On April 4, 1716 Bach, like the librettist Salomo Franck and ‘the book-printer’, was paid for ‘Carmina’, bound in green taffeta, that had been ‘presented’ on some unspecified occasion – perhaps on January 24 when Duke Ernst August had married Eleonore, sister of the Prince of Köthen. Ernst’s birthday was celebrated in April; two horn players from Weißenfels came to Weimar, possibly brought over for a repeat performance of Cantata BWV 208. Meanwhile, the new organ at Halle had been making progress, and on April 17 the council resolved that Bach, Johann Kuhnau of Leipzig and Christian Friedrich Rolle of Quedlinburg should be invited to examine it on April 29. They all accepted; each was to receive 16 thaler, plus food and travelling expenses. The examination began at 7 a.m., and lasted three days – until some time on 1 May, when the experts wrote their report, a sermon was preached and fine music was performed. On May 2 the organist and the three examiners met the builder to discuss details. The council, who behaved liberally, gave a tremendous banquet, whose date is usually given as May 3 (May 1 seems more likely).

On July 31, 1716 Bach and an Arnstadt organ builder signed a testimonial for J.G. Schröter, who had built an organ at Erfurt. In 1717 Bach was mentioned in print for the first time: in the preface to J. Mattheson’s Das beschützte Orchestre, dated February 21, J. Mattheson referred to Bach as ‘the famous Weimar organist’ saying that his works, both for the church and for keyboard, led one to rate him highly, and asked for biographical information.

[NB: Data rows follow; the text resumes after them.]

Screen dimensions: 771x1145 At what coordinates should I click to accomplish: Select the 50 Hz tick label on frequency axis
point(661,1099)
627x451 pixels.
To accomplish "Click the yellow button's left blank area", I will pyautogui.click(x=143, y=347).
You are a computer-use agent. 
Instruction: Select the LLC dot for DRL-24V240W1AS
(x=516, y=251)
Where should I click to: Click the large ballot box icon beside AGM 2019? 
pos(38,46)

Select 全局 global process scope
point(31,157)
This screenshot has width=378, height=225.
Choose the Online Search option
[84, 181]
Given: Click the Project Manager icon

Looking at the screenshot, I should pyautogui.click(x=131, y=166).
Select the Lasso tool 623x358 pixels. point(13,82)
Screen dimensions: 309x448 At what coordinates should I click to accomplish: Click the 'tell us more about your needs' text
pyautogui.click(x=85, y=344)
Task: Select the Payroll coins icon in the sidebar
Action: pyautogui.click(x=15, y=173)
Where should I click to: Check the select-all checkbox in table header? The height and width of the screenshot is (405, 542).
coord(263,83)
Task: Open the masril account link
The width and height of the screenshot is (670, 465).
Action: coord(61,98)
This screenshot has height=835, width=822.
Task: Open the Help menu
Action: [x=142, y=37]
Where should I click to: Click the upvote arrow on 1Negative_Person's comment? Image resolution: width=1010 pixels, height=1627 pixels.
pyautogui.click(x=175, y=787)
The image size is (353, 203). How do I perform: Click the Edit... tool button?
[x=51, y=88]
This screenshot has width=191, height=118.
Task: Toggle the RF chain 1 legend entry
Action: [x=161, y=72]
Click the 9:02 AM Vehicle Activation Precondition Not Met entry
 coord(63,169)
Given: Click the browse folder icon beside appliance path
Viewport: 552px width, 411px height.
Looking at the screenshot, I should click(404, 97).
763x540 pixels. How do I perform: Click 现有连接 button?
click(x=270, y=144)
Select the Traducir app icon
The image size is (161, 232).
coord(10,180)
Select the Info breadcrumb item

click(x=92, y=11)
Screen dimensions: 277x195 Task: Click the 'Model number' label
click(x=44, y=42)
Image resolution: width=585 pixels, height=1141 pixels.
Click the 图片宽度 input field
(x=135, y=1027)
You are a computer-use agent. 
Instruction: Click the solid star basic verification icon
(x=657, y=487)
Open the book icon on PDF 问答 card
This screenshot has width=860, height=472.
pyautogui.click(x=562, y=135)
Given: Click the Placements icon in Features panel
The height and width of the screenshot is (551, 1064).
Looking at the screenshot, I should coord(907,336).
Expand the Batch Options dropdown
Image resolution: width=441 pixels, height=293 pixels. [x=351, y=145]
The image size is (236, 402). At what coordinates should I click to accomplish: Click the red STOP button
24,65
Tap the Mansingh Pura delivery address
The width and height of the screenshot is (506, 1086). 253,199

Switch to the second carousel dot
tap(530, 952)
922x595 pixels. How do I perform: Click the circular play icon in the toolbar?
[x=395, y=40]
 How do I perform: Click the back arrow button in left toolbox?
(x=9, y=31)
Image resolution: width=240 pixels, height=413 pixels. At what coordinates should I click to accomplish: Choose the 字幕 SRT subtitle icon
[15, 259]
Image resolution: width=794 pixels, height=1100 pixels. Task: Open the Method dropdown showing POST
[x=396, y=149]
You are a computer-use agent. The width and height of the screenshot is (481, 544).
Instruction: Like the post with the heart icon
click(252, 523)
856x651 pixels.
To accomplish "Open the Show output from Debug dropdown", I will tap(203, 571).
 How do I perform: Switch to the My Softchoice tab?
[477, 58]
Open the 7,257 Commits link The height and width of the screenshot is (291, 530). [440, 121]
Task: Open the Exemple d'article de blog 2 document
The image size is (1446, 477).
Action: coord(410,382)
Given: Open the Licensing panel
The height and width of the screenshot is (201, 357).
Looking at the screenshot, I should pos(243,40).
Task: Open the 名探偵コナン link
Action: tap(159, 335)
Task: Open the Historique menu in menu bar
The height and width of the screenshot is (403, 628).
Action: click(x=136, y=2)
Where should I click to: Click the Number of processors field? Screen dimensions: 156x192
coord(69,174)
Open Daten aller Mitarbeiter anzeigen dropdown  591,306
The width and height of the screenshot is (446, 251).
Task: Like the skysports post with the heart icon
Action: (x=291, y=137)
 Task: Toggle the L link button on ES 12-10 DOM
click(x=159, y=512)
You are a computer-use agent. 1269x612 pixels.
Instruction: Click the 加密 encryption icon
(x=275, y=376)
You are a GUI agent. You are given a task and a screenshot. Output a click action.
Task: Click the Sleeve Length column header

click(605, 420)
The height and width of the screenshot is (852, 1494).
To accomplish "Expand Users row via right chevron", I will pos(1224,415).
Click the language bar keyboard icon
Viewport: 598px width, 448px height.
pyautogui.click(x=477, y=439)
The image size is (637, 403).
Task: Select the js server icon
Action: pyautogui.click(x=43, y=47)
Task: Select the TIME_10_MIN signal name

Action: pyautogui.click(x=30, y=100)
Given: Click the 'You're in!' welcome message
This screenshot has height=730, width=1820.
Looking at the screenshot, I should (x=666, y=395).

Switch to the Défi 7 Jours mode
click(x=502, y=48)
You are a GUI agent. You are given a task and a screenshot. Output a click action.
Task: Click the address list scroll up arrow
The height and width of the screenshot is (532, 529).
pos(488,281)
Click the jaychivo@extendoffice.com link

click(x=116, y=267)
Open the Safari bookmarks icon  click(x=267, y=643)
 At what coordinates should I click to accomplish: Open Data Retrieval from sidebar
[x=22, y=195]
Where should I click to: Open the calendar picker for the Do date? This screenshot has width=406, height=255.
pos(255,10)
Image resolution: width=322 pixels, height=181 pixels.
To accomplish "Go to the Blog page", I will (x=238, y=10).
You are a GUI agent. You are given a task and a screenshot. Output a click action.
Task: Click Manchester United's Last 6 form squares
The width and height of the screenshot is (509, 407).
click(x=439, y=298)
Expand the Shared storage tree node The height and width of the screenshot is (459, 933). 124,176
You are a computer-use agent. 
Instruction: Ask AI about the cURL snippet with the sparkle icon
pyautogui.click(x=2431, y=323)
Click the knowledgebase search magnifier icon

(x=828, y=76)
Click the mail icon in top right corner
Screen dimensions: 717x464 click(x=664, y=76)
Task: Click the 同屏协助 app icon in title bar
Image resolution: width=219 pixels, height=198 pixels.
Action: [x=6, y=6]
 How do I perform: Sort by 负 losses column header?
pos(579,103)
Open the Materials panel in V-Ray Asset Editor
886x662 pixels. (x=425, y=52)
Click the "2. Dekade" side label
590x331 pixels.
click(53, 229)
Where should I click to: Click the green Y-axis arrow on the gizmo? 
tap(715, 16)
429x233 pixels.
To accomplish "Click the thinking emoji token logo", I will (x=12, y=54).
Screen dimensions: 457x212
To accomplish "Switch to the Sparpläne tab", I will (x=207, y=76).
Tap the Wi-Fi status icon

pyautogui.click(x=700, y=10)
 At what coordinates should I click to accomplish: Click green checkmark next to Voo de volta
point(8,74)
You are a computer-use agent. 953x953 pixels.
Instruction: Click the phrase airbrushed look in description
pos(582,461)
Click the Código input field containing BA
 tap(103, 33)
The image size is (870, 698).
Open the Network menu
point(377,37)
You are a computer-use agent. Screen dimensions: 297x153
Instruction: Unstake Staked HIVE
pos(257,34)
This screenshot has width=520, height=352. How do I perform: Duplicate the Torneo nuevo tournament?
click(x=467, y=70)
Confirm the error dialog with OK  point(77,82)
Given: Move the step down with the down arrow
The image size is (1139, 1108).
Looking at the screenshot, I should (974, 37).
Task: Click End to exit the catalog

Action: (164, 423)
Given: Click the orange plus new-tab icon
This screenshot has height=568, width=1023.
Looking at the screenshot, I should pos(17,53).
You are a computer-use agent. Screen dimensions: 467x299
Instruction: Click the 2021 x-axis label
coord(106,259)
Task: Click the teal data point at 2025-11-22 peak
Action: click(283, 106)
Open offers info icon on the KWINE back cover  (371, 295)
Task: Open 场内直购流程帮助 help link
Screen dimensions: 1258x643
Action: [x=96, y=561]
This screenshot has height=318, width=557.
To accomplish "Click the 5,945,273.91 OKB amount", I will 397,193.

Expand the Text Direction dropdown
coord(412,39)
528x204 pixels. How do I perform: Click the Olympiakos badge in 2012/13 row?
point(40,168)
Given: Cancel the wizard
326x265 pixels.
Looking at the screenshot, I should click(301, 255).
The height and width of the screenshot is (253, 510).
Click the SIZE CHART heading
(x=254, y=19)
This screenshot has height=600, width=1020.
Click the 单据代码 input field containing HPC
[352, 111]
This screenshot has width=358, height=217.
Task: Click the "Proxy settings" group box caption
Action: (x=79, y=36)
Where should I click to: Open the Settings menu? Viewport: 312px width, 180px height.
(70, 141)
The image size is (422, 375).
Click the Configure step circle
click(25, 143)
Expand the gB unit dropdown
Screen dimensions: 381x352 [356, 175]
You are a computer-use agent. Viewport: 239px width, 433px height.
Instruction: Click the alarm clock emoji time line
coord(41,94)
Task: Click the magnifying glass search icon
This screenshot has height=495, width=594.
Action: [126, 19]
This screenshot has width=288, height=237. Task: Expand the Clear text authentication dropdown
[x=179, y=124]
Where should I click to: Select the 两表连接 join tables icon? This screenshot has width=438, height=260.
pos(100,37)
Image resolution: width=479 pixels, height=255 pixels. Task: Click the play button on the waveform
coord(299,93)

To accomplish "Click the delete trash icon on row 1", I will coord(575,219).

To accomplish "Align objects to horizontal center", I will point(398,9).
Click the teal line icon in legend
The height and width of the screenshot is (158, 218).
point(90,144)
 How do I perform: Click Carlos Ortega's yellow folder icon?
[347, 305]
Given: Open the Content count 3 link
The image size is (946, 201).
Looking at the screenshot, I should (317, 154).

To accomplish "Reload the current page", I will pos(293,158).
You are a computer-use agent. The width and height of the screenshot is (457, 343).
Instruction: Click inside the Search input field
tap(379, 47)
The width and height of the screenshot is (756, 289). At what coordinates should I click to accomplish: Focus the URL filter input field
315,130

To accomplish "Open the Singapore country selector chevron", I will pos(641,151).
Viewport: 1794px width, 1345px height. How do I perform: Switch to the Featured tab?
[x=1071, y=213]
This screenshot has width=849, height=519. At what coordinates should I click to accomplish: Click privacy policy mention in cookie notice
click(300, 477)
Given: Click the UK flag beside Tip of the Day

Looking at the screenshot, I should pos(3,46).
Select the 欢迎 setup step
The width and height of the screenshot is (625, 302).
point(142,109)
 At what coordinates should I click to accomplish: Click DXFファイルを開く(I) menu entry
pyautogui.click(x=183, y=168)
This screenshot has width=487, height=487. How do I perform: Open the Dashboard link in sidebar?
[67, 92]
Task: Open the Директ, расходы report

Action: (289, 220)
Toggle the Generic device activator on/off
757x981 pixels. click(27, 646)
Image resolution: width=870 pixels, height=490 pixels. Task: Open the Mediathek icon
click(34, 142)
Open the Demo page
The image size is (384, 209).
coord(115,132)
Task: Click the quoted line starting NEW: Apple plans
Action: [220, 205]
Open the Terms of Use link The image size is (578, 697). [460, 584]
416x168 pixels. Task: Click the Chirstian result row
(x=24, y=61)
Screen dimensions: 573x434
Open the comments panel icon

It is against this background that Bach’s departure from Weimar has to be considered. In 1703 he had been employed by Duke Johann Ernst; since his return in 1708, by Duke Wilhelm, Johann’s elder brother. The brothers had been on bad terms, and when Johann Ernst died in 1707 and his son Ernst came of age in 1709, things became no better. For some time the ducal disagreements do not seem to have affected Bach; perhaps they were kept within bounds by Superintendent Lairitz, and Ernst’s younger half-brother (Johann, the composer) may have had some influence. But the latter died in 1715, Lairitz on April 4, 1716, and the new superintendent certainly failed to cope with the ‘court difficulties’; like the rest of Wilhelm’s household, he was forbidden to associate with Ernst. The musicians, though paid by both households, were threatened with fines of 10 thaler if they served Ernst in any way.

No extant Bach cantata can be securely dated between January 19 and December 6, 1716; it may seem unlikely that this long, continuous gap was due to casual losses. It is tempting to suppose that Bach found his position embarrassing (owing to his early connection with the junior court) and expressed disapproval of Duke Wilhelm’s behaviour by evading his own responsibilities. In fact, Bach does not seem to have disapproved of the duke’s behaviour until he discovered that a new Kapellmeister was being sought elsewhere. Drese senior died on December 1, 1716; his son, the vice-Kapellmeister, was by all accounts a nonentity. Bach produced Cantatas nos.70a, 186a and 147a for 6, 13 and 20 December (three successive weeks, not months), but there were no more, as far as is known. By Christmas, Bach may have found out that the duke was angling for G.P. Telemann. Negotiations with G.P. Telemann came to nothing; but apparently Bach now set about looking for a post as Kapellmeister. He was offered one by Prince Leopold of Köthen, brother-in-law to Duke Ernst (Bach and the prince had probably met at Ernst’s wedding in January 1716) and the appointment was confirmed on August 5, 1717. No doubt Bach then asked Duke Wilhelm’s permission to leave, and no doubt he was refused – the duke being annoyed because his nephew had obviously had a hand in finding Bach a job that carried more prestige and, at 400 thaler, was better paid.

The duke and Bach must nevertheless have remained on speaking terms for the time being, for at some date hardly earlier than the end of September Bach was in Dresden and free to challenge the French keyboard virtuoso Louis Marchand. Versions of this affair differ, but according to Birnbaum (who wrote in 1739, probably under Bach’s supervision), Bach ‘found himself’ at Dresden, and was not sent for by ‘special coach’. Once there, some court official persuaded him to challenge Marchand to a contest at the harpsichord; the idea that they were to compete at the organ seems to have crept in later. Whatever may be the truth about these and other details, it is universally agreed that Marchand ran away.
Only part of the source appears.